Reimbursements received outside of an accountable plan are included in Box 1 of the Form W-2 and are fully taxable as wages. In this non-accountable scenario, the employee receives the reimbursement but is simultaneously prevented from deducting the expense under the current TCJA rules. This federal limitation does not necessarily apply at the state level, however.
States with tax codes that are not fully “coupled” with the federal changes, such as Massachusetts, Pennsylvania, or New York, may still permit an employee deduction for unreimbursed business expenses. A W-2 employee must consult their specific state’s income tax instructions to determine if a state-level deduction is permitted. They may need to file a separate state schedule that mirrors the historical federal Schedule A process.
The rules governing the deductibility of scrubs are significantly more favorable for self-employed individuals, such as independent contractors or sole proprietors. The cost is treated as an ordinary and necessary business expense, not an itemized deduction. An expense is considered “ordinary” if it is common and accepted in the taxpayer’s specific trade or business.
The expense is deemed “necessary” if it is appropriate and helpful for the business activity. The cost of scrubs that meet the two-part uniform test is directly reported on Schedule C, Profit or Loss From Business. This schedule is used to calculate the net profit or loss from the business activity before personal income taxes are applied.
The expense for purchasing the scrubs is typically reported within Part II of Schedule C. It is commonly listed on Line 27a as “Other expenses,” requiring a specific description like “Uniforms and Laundry.” Associated professional laundry and cleaning costs can also be included in this line item.

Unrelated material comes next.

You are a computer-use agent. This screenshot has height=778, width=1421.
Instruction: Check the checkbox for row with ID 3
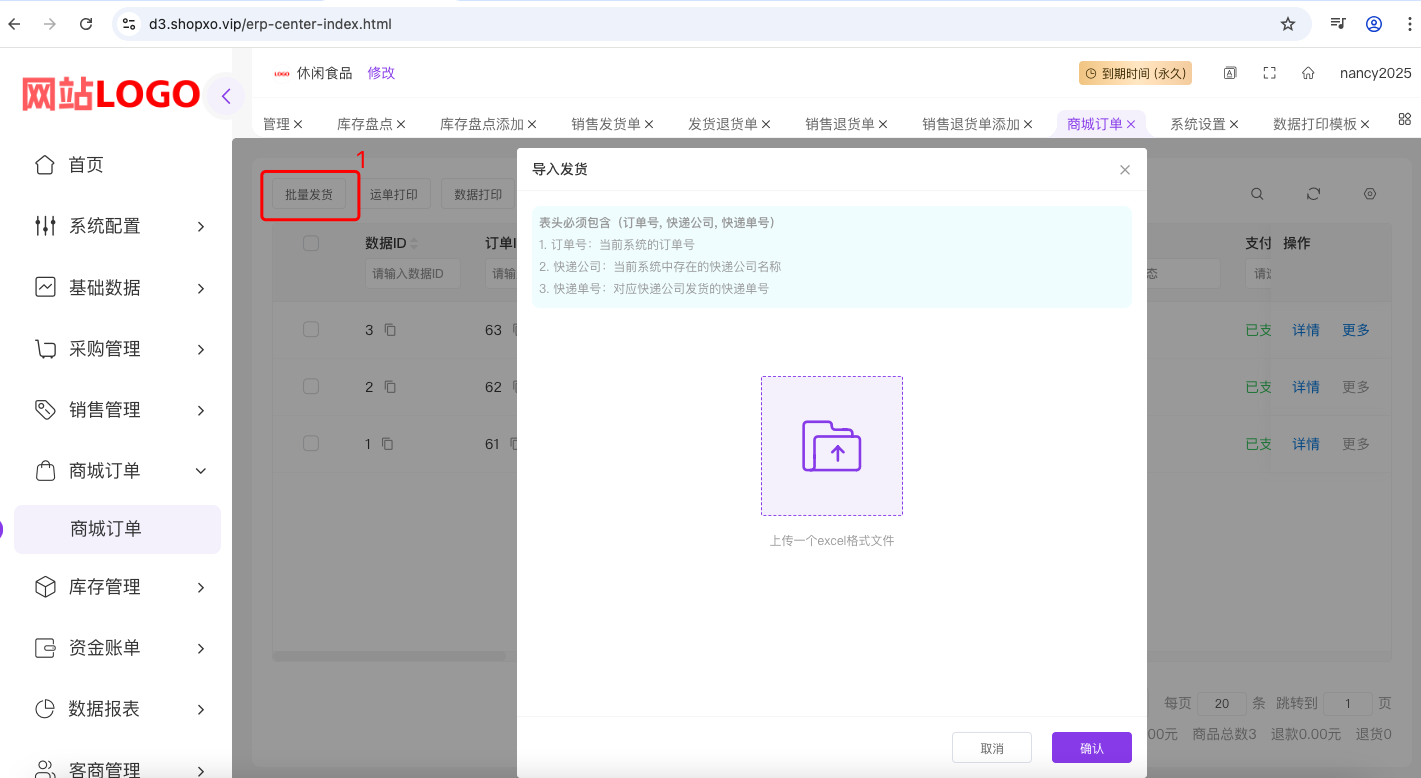(x=311, y=330)
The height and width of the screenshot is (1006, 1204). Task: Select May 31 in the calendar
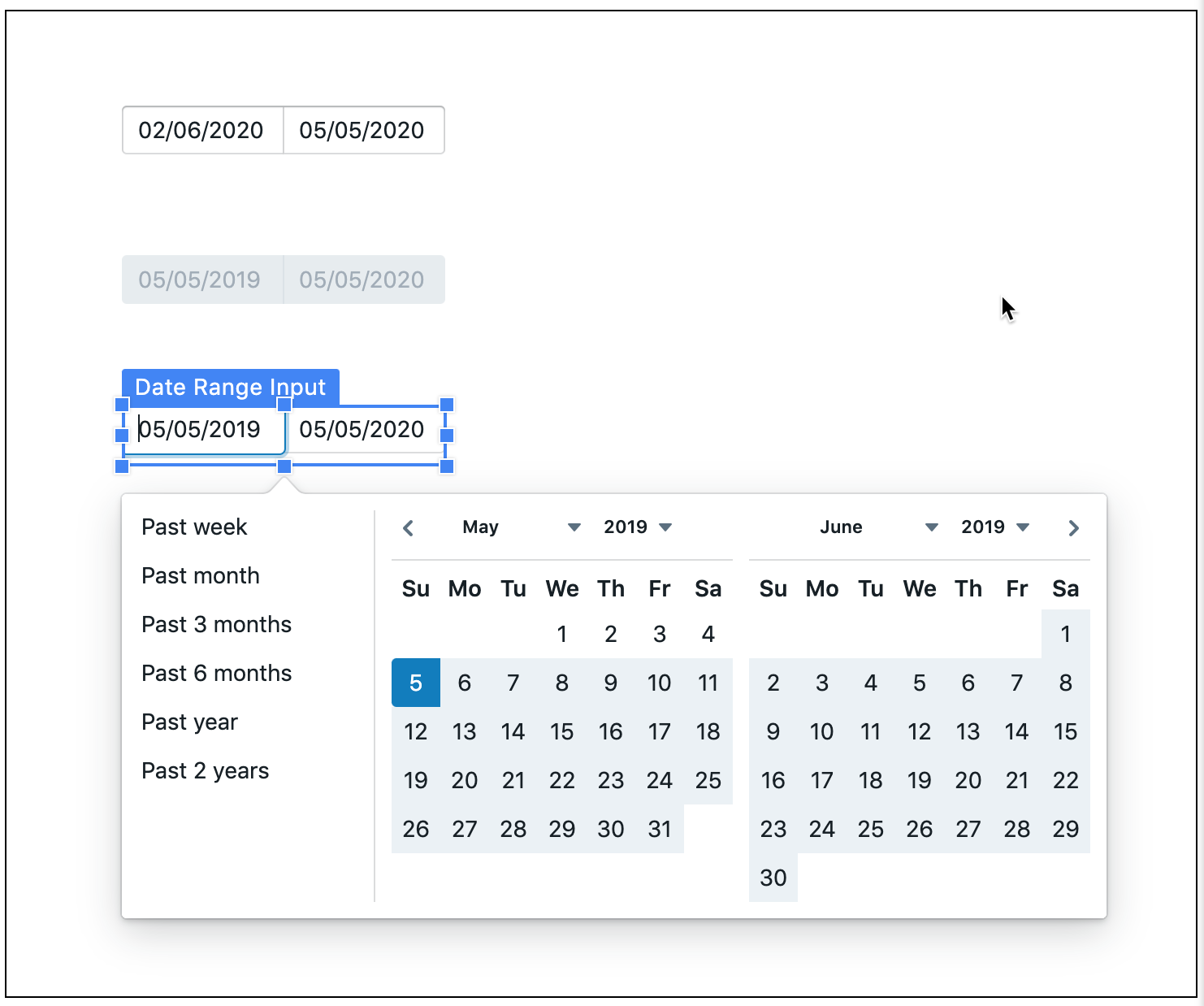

The deduction is taken “above the line” as a reduction of gross business income. This direct reduction minimizes the net business income subject to both ordinary income tax rates and the 15.3% self-employment tax for Social Security and Medicare. A lower net income figure on Schedule C also positively impacts the calculation of the Qualified Business Income deduction under Section 199A.
Regardless of employment status, the burden of proof rests entirely on the taxpayer to substantiate any claimed deduction. The IRS requires adequate records to support the amount, the date, and the business purpose of the expense. This substantiation is critical in the event of an audit.
Taxpayers must retain original receipts for the purchase of the scrubs, including the date, vendor name, and specific item description. Receipts for any alteration services or professional cleaning bills must also be secured and clearly labeled. For at-home laundering expenses, the taxpayer should maintain a log of the business use and a reasonable, verifiable method for calculating the cost.
This calculation might involve estimating a percentage of overall utility costs or a standard rate per load of only uniform laundry. While the IRS does not mandate a specific log for scrub use, maintaining a simple record demonstrating the items are exclusively used for work helps satisfy the “not suitable for general wear” test. These records must generally be kept for a minimum of three years from the date the tax return was filed or two years from the date the tax was paid, whichever is later.